Word and item position data
-*-

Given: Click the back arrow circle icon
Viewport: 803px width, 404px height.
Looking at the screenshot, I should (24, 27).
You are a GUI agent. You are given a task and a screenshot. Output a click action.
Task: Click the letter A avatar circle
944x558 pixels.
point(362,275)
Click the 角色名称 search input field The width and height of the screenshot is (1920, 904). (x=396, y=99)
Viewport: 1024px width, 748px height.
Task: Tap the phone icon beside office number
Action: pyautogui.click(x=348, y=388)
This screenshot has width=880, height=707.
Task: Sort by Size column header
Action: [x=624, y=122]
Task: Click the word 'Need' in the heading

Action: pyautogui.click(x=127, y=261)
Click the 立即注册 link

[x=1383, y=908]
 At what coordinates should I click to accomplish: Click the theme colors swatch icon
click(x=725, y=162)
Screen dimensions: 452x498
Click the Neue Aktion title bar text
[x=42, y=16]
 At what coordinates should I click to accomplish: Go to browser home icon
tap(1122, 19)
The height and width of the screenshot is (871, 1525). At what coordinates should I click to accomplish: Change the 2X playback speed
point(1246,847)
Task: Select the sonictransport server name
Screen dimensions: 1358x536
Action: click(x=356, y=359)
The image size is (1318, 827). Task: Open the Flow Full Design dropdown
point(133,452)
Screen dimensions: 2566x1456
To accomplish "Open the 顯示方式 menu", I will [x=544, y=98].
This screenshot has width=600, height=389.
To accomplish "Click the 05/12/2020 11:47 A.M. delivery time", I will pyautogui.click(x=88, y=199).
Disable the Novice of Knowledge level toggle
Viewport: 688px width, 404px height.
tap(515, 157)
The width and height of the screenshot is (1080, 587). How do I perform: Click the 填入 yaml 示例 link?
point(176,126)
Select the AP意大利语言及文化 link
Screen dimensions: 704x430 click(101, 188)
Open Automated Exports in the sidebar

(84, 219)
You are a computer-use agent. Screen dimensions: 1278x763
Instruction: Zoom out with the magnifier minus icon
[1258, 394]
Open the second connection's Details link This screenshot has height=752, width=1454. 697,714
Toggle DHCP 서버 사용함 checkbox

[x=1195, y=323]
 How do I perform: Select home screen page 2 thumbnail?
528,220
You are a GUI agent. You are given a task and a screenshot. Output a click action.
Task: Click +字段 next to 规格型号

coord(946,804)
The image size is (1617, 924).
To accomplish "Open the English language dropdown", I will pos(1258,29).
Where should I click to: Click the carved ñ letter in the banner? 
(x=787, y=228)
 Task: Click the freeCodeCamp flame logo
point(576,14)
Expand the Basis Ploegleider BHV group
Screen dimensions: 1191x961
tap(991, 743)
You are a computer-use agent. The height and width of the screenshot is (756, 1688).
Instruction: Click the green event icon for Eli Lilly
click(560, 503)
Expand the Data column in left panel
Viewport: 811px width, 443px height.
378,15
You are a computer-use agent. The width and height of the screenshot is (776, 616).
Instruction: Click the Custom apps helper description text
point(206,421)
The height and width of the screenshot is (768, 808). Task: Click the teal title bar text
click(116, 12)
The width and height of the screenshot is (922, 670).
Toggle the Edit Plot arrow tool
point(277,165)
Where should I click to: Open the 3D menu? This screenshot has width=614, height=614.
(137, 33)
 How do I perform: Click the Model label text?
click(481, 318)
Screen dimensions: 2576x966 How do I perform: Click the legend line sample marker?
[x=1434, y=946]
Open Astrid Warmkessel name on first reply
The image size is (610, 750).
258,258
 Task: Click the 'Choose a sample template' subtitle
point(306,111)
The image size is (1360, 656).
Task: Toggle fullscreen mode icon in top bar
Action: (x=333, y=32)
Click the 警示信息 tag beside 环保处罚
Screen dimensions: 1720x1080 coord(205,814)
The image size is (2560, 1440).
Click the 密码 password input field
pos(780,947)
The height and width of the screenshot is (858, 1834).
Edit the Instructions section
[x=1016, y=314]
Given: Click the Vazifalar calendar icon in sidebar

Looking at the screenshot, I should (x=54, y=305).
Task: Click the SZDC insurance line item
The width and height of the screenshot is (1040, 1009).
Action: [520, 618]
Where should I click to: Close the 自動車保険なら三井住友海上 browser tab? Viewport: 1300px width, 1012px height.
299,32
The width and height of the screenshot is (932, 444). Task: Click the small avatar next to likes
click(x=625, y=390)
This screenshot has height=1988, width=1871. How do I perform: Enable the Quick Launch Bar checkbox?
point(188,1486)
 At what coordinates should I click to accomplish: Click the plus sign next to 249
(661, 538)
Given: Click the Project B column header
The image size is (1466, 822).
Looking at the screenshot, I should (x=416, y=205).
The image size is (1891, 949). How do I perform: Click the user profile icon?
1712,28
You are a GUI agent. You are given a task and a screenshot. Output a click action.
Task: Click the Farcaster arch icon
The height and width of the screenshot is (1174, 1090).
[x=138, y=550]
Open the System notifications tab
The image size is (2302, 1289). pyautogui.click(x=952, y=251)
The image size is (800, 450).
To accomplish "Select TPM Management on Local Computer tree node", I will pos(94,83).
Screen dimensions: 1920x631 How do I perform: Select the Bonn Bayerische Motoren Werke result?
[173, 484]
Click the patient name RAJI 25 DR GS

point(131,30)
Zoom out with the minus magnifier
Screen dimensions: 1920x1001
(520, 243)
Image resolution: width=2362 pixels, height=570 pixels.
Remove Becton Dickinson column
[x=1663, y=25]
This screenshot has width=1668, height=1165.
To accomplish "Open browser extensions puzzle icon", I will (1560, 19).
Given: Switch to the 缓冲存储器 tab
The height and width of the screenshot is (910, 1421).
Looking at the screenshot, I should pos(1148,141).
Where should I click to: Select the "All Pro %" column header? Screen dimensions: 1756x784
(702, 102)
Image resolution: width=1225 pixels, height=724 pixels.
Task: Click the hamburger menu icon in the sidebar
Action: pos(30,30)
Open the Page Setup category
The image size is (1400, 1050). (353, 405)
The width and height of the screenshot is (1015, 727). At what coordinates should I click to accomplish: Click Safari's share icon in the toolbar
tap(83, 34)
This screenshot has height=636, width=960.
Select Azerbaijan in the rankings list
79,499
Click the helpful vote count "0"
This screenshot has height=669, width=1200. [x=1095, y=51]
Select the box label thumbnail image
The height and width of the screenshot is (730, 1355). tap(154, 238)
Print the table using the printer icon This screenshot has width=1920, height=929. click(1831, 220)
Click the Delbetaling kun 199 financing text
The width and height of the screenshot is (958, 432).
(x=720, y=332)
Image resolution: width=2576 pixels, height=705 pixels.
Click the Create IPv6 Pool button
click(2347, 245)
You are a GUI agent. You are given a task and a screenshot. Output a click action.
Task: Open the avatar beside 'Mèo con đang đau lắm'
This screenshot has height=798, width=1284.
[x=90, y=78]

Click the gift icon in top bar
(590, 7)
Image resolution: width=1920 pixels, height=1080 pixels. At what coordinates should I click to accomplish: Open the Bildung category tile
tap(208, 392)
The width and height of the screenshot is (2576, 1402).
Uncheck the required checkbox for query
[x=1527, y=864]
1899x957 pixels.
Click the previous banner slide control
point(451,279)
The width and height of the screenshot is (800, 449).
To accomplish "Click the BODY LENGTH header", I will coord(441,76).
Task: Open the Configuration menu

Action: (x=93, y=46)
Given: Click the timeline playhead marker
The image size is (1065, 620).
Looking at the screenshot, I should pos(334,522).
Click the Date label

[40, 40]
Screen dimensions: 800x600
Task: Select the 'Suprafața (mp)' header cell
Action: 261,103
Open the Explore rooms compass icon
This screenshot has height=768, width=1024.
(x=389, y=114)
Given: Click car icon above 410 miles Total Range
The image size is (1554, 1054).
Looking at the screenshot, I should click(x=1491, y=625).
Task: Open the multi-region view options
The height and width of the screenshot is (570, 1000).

-*-

GOAL OF THE EXERCISE :: Reproduce all of the records above with "Where should I click to accomplish" substituted for each occurrence of "At what coordinates should I click to accomplish", keeping every other part as it is.

RESPONSE TO THE TASK ::
Given: Click the back arrow circle icon
Viewport: 803px width, 404px height.
Looking at the screenshot, I should (24, 27).
You are a GUI agent. You are given a task and a screenshot. Output a click action.
Task: Click the letter A avatar circle
944x558 pixels.
point(362,275)
Click the 角色名称 search input field The width and height of the screenshot is (1920, 904). (x=396, y=99)
Viewport: 1024px width, 748px height.
Task: Tap the phone icon beside office number
Action: pyautogui.click(x=348, y=388)
This screenshot has width=880, height=707.
Task: Sort by Size column header
Action: [x=624, y=122]
Task: Click the word 'Need' in the heading

Action: pyautogui.click(x=127, y=261)
Click the 立即注册 link

[x=1383, y=908]
 Where should I click to accomplish: Click the theme colors swatch icon
click(x=725, y=162)
Screen dimensions: 452x498
Click the Neue Aktion title bar text
[x=42, y=16]
 Where should I click to accomplish: Go to browser home icon
tap(1122, 19)
The height and width of the screenshot is (871, 1525). Where should I click to accomplish: Change the 2X playback speed
point(1246,847)
Task: Select the sonictransport server name
Screen dimensions: 1358x536
Action: click(x=356, y=359)
The image size is (1318, 827). Task: Open the Flow Full Design dropdown
point(133,452)
Screen dimensions: 2566x1456
To accomplish "Open the 顯示方式 menu", I will [x=544, y=98].
This screenshot has width=600, height=389.
To accomplish "Click the 05/12/2020 11:47 A.M. delivery time", I will pyautogui.click(x=88, y=199).
Disable the Novice of Knowledge level toggle
Viewport: 688px width, 404px height.
tap(515, 157)
The width and height of the screenshot is (1080, 587). How do I perform: Click the 填入 yaml 示例 link?
point(176,126)
Select the AP意大利语言及文化 link
Screen dimensions: 704x430 click(101, 188)
Open Automated Exports in the sidebar

(84, 219)
You are a computer-use agent. Screen dimensions: 1278x763
Instruction: Zoom out with the magnifier minus icon
[1258, 394]
Open the second connection's Details link This screenshot has height=752, width=1454. 697,714
Toggle DHCP 서버 사용함 checkbox

[x=1195, y=323]
 How do I perform: Select home screen page 2 thumbnail?
528,220
You are a GUI agent. You are given a task and a screenshot. Output a click action.
Task: Click +字段 next to 规格型号

coord(946,804)
The image size is (1617, 924).
To accomplish "Open the English language dropdown", I will pos(1258,29).
Where should I click to: Click the carved ñ letter in the banner? 
(x=787, y=228)
 Task: Click the freeCodeCamp flame logo
point(576,14)
Expand the Basis Ploegleider BHV group
Screen dimensions: 1191x961
tap(991, 743)
You are a computer-use agent. The height and width of the screenshot is (756, 1688).
Instruction: Click the green event icon for Eli Lilly
click(560, 503)
Expand the Data column in left panel
Viewport: 811px width, 443px height.
378,15
You are a computer-use agent. The width and height of the screenshot is (776, 616).
Instruction: Click the Custom apps helper description text
point(206,421)
The height and width of the screenshot is (768, 808). Task: Click the teal title bar text
click(116, 12)
The width and height of the screenshot is (922, 670).
Toggle the Edit Plot arrow tool
point(277,165)
Where should I click to: Open the 3D menu? This screenshot has width=614, height=614.
(137, 33)
 How do I perform: Click the Model label text?
click(481, 318)
Screen dimensions: 2576x966 How do I perform: Click the legend line sample marker?
[x=1434, y=946]
Open Astrid Warmkessel name on first reply
The image size is (610, 750).
258,258
 Task: Click the 'Choose a sample template' subtitle
point(306,111)
The image size is (1360, 656).
Task: Toggle fullscreen mode icon in top bar
Action: (x=333, y=32)
Click the 警示信息 tag beside 环保处罚
Screen dimensions: 1720x1080 coord(205,814)
The image size is (2560, 1440).
Click the 密码 password input field
pos(780,947)
The height and width of the screenshot is (858, 1834).
Edit the Instructions section
[x=1016, y=314]
Given: Click the Vazifalar calendar icon in sidebar

Looking at the screenshot, I should (x=54, y=305).
Task: Click the SZDC insurance line item
The width and height of the screenshot is (1040, 1009).
Action: [520, 618]
Where should I click to: Close the 自動車保険なら三井住友海上 browser tab? Viewport: 1300px width, 1012px height.
299,32
The width and height of the screenshot is (932, 444). Task: Click the small avatar next to likes
click(x=625, y=390)
This screenshot has height=1988, width=1871. How do I perform: Enable the Quick Launch Bar checkbox?
point(188,1486)
 Where should I click to accomplish: Click the plus sign next to 249
(661, 538)
Given: Click the Project B column header
The image size is (1466, 822).
Looking at the screenshot, I should (x=416, y=205).
The image size is (1891, 949). How do I perform: Click the user profile icon?
1712,28
You are a GUI agent. You are given a task and a screenshot. Output a click action.
Task: Click the Farcaster arch icon
The height and width of the screenshot is (1174, 1090).
[x=138, y=550]
Open the System notifications tab
The image size is (2302, 1289). pyautogui.click(x=952, y=251)
The image size is (800, 450).
To accomplish "Select TPM Management on Local Computer tree node", I will pos(94,83).
Screen dimensions: 1920x631 How do I perform: Select the Bonn Bayerische Motoren Werke result?
[173, 484]
Click the patient name RAJI 25 DR GS

point(131,30)
Zoom out with the minus magnifier
Screen dimensions: 1920x1001
(520, 243)
Image resolution: width=2362 pixels, height=570 pixels.
Remove Becton Dickinson column
[x=1663, y=25]
This screenshot has width=1668, height=1165.
To accomplish "Open browser extensions puzzle icon", I will (1560, 19).
Given: Switch to the 缓冲存储器 tab
The height and width of the screenshot is (910, 1421).
Looking at the screenshot, I should pos(1148,141).
Where should I click to: Select the "All Pro %" column header? Screen dimensions: 1756x784
(702, 102)
Image resolution: width=1225 pixels, height=724 pixels.
Task: Click the hamburger menu icon in the sidebar
Action: pos(30,30)
Open the Page Setup category
The image size is (1400, 1050). (353, 405)
The width and height of the screenshot is (1015, 727). Where should I click to accomplish: Click Safari's share icon in the toolbar
tap(83, 34)
This screenshot has height=636, width=960.
Select Azerbaijan in the rankings list
79,499
Click the helpful vote count "0"
This screenshot has height=669, width=1200. [x=1095, y=51]
Select the box label thumbnail image
The height and width of the screenshot is (730, 1355). tap(154, 238)
Print the table using the printer icon This screenshot has width=1920, height=929. click(1831, 220)
Click the Delbetaling kun 199 financing text
The width and height of the screenshot is (958, 432).
(x=720, y=332)
Image resolution: width=2576 pixels, height=705 pixels.
Click the Create IPv6 Pool button
click(2347, 245)
You are a GUI agent. You are given a task and a screenshot. Output a click action.
Task: Open the avatar beside 'Mèo con đang đau lắm'
This screenshot has height=798, width=1284.
[x=90, y=78]

Click the gift icon in top bar
(590, 7)
Image resolution: width=1920 pixels, height=1080 pixels. Where should I click to accomplish: Open the Bildung category tile
tap(208, 392)
The width and height of the screenshot is (2576, 1402).
Uncheck the required checkbox for query
[x=1527, y=864]
1899x957 pixels.
Click the previous banner slide control
point(451,279)
The width and height of the screenshot is (800, 449).
To accomplish "Click the BODY LENGTH header", I will coord(441,76).
Task: Open the Configuration menu

Action: (x=93, y=46)
Given: Click the timeline playhead marker
The image size is (1065, 620).
Looking at the screenshot, I should pos(334,522).
Click the Date label

[40, 40]
Screen dimensions: 800x600
Task: Select the 'Suprafața (mp)' header cell
Action: 261,103
Open the Explore rooms compass icon
This screenshot has height=768, width=1024.
(x=389, y=114)
Given: Click car icon above 410 miles Total Range
The image size is (1554, 1054).
Looking at the screenshot, I should click(x=1491, y=625).
Task: Open the multi-region view options
The height and width of the screenshot is (570, 1000).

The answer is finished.